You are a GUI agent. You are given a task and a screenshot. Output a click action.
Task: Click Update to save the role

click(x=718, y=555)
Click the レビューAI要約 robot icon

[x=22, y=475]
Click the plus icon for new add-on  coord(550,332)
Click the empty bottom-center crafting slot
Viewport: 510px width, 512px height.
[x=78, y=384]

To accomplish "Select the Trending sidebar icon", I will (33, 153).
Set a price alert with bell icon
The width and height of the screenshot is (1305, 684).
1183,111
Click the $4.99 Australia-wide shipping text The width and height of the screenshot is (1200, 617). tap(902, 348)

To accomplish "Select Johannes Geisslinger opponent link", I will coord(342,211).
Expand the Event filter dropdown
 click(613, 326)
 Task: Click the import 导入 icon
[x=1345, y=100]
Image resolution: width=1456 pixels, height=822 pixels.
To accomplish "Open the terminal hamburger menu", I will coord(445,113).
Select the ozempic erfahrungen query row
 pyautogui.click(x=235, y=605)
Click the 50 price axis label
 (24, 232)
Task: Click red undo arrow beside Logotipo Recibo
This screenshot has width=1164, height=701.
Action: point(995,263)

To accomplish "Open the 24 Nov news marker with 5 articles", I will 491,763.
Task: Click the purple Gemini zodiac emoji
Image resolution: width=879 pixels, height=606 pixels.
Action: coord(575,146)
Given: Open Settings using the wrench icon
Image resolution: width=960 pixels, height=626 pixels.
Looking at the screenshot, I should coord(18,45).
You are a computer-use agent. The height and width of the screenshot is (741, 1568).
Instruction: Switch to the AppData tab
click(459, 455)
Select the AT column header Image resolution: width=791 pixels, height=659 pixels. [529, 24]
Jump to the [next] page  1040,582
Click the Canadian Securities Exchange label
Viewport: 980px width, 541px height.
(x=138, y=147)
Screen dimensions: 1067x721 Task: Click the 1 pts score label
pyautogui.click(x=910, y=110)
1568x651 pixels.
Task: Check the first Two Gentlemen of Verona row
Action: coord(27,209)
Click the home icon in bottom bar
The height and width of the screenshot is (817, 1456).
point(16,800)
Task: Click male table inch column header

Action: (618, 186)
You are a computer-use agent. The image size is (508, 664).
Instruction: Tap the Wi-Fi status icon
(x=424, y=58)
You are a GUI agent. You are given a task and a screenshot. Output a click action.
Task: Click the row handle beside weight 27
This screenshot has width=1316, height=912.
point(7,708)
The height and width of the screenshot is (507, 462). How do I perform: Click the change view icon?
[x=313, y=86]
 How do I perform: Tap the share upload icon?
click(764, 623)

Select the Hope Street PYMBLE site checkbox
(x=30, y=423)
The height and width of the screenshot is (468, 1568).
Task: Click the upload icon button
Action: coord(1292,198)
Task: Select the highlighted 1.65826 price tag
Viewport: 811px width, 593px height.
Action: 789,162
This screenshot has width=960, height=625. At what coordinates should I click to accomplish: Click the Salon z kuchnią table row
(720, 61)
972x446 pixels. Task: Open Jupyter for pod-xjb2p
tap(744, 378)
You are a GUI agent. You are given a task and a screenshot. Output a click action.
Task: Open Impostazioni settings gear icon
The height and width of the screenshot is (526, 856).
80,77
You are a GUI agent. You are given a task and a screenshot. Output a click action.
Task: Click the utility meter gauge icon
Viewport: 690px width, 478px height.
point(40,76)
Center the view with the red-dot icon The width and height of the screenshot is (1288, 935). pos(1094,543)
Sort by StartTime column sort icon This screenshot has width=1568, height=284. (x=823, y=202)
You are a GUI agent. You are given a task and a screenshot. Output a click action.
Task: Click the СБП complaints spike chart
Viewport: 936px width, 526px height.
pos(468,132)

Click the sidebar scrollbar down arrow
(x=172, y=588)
* * * * * * *
> [Assignment]
Every line in the listing that holds "computer" belongs in the answer.

> [Completed task]
You are a computer-use agent. The height and width of the screenshot is (741, 1568).
You are a computer-use agent. The image size is (508, 664).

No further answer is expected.